**Задания:**
1. Перечислите все продукты, упомянутые в первом абзаце текста о теории стоимости, и для каждого укажите, в каких единицах он, по словам текста, добывается.
2. Допишите текст о теории стоимости, начав сразу после его последнего предложения.

**Текст для чтения:**

▼▼▼

Без учета производительности труда обмен невозможен в принципе, поскольку количество продукта, добываемое за единицу времени, зависит от природных свойств продукта: каменный уголь может добываться тоннами, грибы - килограммами, а золото – граммами.

Без учета производительности невозможно математическое оформление теории стоимости. Уравнения, которые приводит Маркс, оскорбляют математическое чувство: 2 унции золота = 20 аршинам холста!

Напротив, положение о том, что стоимостью обладает труд, позволяет придать стоимостным соотношениям корректную математическую форму. Пусть несколько производителей товаров обмениваются товарами А, В, С. Обозначим производительности труда при их производстве соответственно а, в, с. Это значит, что за один рабочий день (трудодень) производится а килограммов товара А, в литров товара В и с метров товара С. Другими словами, стоимость однодневного труда равна а кг товара А или в литров товара В, или с метров товара С. Измерение стоимости труда в натуральных единицах пригодно для тех случаев, когда надо сравнить между собой деловые качества работников, производящих один и тот же продукт. Но когда возникает задача определения стоимости разнородного труда с целью обмена товарами, тогда необходима одна и та же общая единица стоимости. Обозначим стоимость, произведенную за один трудодень через S.

S = а кг/трудодень

S = в л/трудодень

S = с м/трудодень

Стоимость SK продукта, равного произвольному количеству К кг равна:

SK = К/а трудодень

Казалось бы, мы получили то, о чем говорил Маркс: стоимость выразилась в трудоднях! Но это только численное равенство стоимости числу трудодней, понадобившихся на ее производство. Это равенство получилось за счет того, что массу продукта мы выразили в новых единицах, когда за единицу массы принят не килограмм, а количество продукта, произведенное за один трудодень.

▲▲▲

**Извлечённые позиции:**
▼▼▼

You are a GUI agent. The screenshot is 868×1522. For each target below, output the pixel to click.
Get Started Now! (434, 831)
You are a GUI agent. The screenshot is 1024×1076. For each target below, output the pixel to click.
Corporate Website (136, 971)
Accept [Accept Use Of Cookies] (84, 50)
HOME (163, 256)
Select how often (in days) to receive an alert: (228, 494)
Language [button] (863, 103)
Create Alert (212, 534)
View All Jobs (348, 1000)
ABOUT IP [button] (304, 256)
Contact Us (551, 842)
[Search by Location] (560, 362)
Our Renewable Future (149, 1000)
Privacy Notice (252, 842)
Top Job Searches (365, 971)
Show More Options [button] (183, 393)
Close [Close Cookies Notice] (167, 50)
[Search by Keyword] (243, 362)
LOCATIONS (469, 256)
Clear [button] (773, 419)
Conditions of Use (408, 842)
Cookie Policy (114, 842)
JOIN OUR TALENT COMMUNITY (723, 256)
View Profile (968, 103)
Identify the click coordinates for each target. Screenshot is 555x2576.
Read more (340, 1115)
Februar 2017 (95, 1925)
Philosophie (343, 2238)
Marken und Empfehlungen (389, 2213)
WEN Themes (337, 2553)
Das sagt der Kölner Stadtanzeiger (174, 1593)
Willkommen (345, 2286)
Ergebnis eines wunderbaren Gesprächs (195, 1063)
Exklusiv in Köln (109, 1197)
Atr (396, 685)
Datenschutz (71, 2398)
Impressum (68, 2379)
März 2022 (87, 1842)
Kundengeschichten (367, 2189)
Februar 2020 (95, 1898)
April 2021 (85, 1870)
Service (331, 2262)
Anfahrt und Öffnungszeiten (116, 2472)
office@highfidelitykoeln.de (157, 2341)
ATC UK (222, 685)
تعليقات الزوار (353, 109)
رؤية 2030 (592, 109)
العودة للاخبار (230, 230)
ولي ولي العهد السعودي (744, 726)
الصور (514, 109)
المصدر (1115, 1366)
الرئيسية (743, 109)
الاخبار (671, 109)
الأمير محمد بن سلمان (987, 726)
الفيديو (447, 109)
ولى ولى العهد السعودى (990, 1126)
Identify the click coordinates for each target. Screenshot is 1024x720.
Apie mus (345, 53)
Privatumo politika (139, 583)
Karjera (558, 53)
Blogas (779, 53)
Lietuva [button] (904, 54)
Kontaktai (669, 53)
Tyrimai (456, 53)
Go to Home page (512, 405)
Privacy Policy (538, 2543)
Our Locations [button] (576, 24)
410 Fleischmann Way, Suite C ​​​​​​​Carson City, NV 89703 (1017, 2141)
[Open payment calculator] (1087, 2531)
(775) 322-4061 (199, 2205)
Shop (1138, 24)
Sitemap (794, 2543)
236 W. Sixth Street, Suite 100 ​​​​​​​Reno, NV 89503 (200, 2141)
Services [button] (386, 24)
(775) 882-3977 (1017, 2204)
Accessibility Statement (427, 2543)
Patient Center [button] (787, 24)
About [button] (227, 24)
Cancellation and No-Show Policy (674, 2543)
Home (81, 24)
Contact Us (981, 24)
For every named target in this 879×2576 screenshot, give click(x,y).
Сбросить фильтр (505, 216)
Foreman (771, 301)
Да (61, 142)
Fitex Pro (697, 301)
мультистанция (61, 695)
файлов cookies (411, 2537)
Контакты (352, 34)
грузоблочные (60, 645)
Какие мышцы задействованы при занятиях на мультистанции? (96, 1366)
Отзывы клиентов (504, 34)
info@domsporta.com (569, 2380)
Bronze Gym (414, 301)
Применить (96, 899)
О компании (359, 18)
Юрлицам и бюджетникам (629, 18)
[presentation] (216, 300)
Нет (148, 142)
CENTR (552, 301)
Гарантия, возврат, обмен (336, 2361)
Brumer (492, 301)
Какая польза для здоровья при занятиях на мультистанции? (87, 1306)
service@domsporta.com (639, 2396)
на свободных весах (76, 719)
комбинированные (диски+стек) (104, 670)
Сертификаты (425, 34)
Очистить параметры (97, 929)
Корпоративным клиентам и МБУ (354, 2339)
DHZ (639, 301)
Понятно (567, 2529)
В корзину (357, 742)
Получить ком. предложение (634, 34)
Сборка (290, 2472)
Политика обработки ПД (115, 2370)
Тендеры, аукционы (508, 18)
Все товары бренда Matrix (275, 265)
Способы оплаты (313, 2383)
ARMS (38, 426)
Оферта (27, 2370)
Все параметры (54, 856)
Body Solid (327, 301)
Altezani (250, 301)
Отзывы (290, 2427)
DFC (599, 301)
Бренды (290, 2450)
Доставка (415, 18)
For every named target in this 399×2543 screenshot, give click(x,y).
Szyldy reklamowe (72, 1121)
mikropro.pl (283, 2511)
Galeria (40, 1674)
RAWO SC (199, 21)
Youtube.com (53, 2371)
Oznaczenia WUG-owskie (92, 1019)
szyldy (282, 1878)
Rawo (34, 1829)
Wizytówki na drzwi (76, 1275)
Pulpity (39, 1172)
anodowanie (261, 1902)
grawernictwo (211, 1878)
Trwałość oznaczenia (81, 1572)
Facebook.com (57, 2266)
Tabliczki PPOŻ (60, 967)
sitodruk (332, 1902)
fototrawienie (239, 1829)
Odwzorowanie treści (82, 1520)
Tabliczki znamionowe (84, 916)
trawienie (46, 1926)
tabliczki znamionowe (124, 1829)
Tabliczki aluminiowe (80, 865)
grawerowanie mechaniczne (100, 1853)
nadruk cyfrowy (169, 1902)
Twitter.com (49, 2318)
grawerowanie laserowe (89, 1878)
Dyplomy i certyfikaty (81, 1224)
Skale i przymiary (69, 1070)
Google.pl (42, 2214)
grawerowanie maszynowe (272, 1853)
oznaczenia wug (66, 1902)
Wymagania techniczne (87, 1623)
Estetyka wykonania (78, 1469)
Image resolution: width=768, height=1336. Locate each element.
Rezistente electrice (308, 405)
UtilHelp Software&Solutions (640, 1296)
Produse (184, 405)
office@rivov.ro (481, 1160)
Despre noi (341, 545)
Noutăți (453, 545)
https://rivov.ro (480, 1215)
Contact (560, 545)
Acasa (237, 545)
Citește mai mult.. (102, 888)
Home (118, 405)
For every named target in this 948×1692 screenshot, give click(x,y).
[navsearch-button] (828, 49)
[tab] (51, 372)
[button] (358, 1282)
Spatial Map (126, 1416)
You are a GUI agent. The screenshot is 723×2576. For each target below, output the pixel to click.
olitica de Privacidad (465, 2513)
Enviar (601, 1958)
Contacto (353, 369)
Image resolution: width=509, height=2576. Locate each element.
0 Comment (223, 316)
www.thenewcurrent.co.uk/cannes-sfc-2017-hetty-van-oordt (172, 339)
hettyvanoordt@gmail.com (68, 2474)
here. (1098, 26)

▲▲▲

**Ответы к упражнению:**
1. Каменный уголь добывается тоннами, грибы килограммами, а золото граммами.

2.
Аналогично выражается стоимость труда, создавшего L литров товара B и M метров товара С:

SL = L/в трудодень; SM = M/с трудодень

Справедливо обменивать товары, произведенные трудом, имеющим равную стоимость: SK = SL = SM или

К/а =L/в =M

Отсюда получаем равенства для вычисления количеств товаров, которые должны обмениваться друг на друга. Покупатель (производитель товара А) просит определенное количество L л товара В (или M м товара С), которое он хочет приобрести. Спрашивается, какое количество К кг своего товара А он должен отдать продавцу товара В (товара С)? Расчет прост:

К = (а/в) ´ L; К = (а/с) ´ M

Если товар А – это золото, то синонимом трудодня могут стать рубль, гривна и т.д. Тем самым, концепция, согласно которой стоимость имеет труд, а не товары, более наглядно показывает, что деньги – это разновидность товара, а не условный знак или предмет общественного договора.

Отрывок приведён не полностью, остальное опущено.